» **BRIEF**
Convert the stretch from the start of the entries through the line containing "Looking at the screenshot, I should 1399,192." into a Markdown table with the columns Row and Line. Omit blank lines and number each remaining line.

— start EXTRACTED INFORMATION —

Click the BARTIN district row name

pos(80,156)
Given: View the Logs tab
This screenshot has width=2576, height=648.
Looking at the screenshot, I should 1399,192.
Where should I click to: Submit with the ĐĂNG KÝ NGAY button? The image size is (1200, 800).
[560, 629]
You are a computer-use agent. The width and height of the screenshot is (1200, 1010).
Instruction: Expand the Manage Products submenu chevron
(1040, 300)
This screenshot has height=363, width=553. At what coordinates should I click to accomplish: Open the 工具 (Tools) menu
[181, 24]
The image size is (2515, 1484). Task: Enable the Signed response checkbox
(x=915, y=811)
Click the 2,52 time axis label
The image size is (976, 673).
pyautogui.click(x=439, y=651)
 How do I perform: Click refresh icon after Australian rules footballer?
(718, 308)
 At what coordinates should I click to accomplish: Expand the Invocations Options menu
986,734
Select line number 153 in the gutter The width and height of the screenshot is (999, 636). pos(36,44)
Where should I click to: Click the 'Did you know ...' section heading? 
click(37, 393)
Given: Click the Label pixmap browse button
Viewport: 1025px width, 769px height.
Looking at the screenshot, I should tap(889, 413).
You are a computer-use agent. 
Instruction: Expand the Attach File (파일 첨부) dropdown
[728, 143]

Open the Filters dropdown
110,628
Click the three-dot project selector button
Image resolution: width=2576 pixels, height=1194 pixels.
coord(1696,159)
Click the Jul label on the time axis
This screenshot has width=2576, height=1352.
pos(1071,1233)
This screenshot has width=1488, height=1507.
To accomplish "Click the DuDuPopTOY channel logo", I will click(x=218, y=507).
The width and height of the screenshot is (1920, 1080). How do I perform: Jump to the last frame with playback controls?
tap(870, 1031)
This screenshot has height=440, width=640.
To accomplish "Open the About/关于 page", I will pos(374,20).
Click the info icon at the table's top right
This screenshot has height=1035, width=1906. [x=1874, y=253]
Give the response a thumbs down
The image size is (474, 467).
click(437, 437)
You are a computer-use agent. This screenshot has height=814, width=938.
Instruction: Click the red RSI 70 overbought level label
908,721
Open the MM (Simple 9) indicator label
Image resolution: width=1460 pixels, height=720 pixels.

— end EXTRACTED INFORMATION —

» **THE OUTPUT**
| Row | Line |
|---|---|
| 1 | Click the BARTIN district row name |
| 2 | pos(80,156) |
| 3 | Given: View the Logs tab |
| 4 | This screenshot has width=2576, height=648. |
| 5 | Looking at the screenshot, I should 1399,192. |